» PAGE:
3.                   HPX Representations and Warranties. HPX hereby represents and warrants to the Existing Shareholder and New PubCo as follows:

 

(a)                HPX is an exempted company with limited liability, duly incorporated, validly existing and in good standing (or the equivalent thereof, if applicable, in each case, with respect to the jurisdictions that recognize the concept of good standing or any equivalent thereof) under the laws of the Cayman Islands.

 

(b)                HPX has the requisite limited liability company power and authority to execute and deliver this Agreement, to perform its covenants, agreements and obligations hereunder. The execution and delivery of this Agreement has been duly authorized by all necessary corporate (or similar) action on the part of HPX. HPX’s signature on this Agreement is genuine, and the signatory has been duly authorized and has legal competence and capacity to execute the same. This Agreement has been duly and validly executed and delivered by HPX and constitutes a valid, legal and binding agreement of HPX (assuming that this Agreement is duly authorized, executed and delivered by the Existing Shareholder and New PubCo), enforceable against HPX in accordance with its terms (subject to applicable bankruptcy, insolvency, reorganization, moratorium or other similar laws affecting generally the enforcement of creditors’ rights and subject to general principles of equity).

» GIVEN REQUEST 1: From the listing, output the stretch from the line containing "The width and height of the screenshot is (1217, 605)." through the line containing "Action: pos(17,18)" as a Markdown table with the columns Row and Line. Skip any blank lines.
» GIVEN REQUEST 2: Write the next part of the text on HPX's representations and warranties.
The agreement text and the listing that follows it were taken from unrelated sources.

» EXTRACTED INFORMATION:

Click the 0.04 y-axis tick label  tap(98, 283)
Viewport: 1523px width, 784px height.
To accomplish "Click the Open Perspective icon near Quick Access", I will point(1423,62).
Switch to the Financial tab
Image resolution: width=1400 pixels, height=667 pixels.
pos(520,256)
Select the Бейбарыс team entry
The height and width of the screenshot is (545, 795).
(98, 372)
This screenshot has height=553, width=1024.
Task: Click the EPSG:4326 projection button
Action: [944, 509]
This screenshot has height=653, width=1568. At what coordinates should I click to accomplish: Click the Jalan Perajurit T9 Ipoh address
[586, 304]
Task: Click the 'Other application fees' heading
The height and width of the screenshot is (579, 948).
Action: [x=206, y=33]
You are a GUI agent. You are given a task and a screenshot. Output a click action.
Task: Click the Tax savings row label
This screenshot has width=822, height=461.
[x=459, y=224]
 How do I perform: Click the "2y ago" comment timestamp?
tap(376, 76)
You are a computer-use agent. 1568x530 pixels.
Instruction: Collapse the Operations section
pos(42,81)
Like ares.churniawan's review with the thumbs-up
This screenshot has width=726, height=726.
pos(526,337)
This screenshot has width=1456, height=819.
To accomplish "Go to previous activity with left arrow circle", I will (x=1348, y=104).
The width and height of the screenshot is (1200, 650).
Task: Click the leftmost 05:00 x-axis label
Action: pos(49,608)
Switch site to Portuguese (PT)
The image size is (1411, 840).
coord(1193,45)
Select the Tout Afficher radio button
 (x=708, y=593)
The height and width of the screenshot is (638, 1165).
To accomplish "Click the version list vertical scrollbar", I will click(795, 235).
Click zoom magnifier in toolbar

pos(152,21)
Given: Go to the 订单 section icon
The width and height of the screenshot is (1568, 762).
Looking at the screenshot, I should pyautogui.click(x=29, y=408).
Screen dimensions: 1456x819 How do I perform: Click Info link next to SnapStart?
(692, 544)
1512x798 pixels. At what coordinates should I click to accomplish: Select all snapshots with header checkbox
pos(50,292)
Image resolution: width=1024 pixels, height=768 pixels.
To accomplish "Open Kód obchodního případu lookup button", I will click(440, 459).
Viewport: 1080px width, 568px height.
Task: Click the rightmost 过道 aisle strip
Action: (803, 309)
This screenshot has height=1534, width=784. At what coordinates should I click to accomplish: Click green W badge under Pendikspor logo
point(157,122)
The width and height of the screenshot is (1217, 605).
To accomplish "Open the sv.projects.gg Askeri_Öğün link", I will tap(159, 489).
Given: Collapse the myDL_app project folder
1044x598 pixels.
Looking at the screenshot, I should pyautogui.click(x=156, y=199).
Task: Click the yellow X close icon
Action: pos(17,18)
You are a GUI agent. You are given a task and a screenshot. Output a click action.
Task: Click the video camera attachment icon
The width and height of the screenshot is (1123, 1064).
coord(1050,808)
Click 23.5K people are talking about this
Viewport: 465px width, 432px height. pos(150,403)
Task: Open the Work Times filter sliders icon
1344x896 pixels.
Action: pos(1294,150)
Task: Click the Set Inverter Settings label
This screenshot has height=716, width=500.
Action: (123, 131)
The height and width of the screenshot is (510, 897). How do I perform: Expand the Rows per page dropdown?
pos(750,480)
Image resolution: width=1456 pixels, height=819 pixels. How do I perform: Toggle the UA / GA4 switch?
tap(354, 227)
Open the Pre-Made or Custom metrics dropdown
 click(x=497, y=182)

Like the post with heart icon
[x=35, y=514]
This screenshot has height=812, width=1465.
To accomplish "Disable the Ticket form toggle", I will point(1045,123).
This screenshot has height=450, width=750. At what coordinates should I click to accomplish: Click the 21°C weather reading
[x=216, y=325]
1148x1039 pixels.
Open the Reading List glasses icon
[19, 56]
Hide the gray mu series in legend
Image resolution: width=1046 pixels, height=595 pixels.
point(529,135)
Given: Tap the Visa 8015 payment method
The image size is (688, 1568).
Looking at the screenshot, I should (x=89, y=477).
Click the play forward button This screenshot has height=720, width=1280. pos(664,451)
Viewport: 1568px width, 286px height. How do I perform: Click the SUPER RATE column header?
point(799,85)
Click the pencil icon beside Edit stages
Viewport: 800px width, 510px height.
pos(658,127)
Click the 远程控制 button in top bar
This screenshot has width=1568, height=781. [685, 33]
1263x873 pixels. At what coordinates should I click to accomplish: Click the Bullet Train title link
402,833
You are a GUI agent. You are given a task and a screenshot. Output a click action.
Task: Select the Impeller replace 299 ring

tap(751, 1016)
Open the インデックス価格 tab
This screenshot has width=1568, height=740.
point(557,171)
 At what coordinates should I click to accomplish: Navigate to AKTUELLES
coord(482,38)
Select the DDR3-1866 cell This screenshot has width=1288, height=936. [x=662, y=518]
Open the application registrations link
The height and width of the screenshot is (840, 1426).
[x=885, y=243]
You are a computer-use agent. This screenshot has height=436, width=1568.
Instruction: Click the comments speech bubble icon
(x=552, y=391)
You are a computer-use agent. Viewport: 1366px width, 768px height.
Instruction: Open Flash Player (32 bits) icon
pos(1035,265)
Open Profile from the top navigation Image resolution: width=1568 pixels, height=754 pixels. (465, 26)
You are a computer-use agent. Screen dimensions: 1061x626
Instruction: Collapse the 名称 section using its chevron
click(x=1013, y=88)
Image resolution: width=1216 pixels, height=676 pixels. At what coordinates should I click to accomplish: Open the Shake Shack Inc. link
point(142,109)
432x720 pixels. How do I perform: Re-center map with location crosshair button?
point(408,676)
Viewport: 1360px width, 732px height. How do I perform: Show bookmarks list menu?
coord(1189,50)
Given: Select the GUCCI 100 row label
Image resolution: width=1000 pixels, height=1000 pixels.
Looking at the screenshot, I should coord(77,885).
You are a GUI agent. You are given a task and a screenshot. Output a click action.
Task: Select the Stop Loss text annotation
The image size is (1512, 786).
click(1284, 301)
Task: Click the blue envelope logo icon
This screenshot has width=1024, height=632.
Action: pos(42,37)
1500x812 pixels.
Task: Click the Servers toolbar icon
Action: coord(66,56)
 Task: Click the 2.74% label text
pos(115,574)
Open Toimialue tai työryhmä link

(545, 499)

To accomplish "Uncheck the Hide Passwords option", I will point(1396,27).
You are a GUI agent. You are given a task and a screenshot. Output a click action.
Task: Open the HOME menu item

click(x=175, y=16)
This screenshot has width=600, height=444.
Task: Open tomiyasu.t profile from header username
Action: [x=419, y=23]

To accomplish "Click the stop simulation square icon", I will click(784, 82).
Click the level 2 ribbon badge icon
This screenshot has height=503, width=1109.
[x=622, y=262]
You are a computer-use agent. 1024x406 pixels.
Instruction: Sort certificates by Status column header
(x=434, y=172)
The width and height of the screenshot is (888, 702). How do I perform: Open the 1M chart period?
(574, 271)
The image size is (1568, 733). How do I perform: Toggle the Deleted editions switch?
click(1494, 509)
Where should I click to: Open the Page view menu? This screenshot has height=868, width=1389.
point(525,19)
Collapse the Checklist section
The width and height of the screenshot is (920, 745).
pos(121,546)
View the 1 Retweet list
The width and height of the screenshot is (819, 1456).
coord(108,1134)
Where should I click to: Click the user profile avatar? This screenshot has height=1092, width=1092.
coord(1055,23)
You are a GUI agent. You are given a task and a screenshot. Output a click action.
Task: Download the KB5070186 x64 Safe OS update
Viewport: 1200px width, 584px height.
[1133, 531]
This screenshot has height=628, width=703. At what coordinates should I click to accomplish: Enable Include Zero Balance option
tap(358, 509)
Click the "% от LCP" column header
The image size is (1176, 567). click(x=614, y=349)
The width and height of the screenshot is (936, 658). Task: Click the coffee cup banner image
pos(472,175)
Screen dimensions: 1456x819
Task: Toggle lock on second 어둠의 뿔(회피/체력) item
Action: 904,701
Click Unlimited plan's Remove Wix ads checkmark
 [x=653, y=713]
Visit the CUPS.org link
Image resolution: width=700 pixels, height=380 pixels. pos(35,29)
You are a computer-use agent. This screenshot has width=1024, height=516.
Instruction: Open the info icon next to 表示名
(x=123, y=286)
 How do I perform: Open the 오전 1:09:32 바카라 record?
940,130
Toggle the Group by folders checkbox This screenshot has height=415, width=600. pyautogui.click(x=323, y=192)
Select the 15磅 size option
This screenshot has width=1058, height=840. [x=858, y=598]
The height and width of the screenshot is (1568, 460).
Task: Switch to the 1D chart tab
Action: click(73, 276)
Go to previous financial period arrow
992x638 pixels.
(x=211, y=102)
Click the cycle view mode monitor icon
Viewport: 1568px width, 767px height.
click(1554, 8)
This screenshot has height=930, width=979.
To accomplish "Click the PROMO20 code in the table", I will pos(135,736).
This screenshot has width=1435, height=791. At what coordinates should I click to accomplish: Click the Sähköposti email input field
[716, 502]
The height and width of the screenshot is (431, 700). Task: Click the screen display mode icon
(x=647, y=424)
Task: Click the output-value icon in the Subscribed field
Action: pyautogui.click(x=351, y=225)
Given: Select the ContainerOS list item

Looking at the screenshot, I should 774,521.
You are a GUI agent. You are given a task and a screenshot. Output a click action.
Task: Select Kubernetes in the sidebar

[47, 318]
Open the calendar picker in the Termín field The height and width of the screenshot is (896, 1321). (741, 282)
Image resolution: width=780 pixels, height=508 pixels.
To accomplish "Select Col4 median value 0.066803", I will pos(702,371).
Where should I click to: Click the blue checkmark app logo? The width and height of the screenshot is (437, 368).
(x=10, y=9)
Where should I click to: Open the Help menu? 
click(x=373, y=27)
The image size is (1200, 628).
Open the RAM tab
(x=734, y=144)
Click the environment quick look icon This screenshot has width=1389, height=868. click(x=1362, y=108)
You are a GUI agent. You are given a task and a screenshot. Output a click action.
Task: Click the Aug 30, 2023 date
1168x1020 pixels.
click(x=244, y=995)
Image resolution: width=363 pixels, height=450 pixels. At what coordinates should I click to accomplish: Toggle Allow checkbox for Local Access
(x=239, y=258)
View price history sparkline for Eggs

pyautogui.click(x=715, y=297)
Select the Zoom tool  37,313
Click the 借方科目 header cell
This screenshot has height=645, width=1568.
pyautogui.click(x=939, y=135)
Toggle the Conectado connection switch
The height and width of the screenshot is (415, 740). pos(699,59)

» EXERCISE RESPONSE 1:
| Row | Line |
|---|---|
| 1 | The width and height of the screenshot is (1217, 605). |
| 2 | To accomplish "Open the sv.projects.gg Askeri_Öğün link", I will tap(159, 489). |
| 3 | Given: Collapse the myDL_app project folder |
| 4 | 1044x598 pixels. |
| 5 | Looking at the screenshot, I should pyautogui.click(x=156, y=199). |
| 6 | Task: Click the yellow X close icon |
| 7 | Action: pos(17,18) |

» EXERCISE RESPONSE 2:
 

(c)                The execution, delivery and performance by HPX of this Agreement will not constitute or result in a breach or default under or conflict with any order, ruling or regulation of any court or other tribunal or of any governmental commission or agency, or any agreement or other undertaking, to which HPX is a party or by which HPX is bound, and will not violate any provisions of HPX’s charter documents, including, without limitation, its incorporation papers.

 

4.                   New PubCo Representations and Warranties. New PubCo hereby represents and warrants to HPX and the Existing Shareholder as follows:

 

(a)                New PubCo is an exempted company with limited liability, duly incorporated, validly existing and in good standing (or the equivalent thereof, if applicable, in each case, with respect to the jurisdictions that recognize the concept of good standing or any equivalent thereof) under the laws of the Cayman Islands.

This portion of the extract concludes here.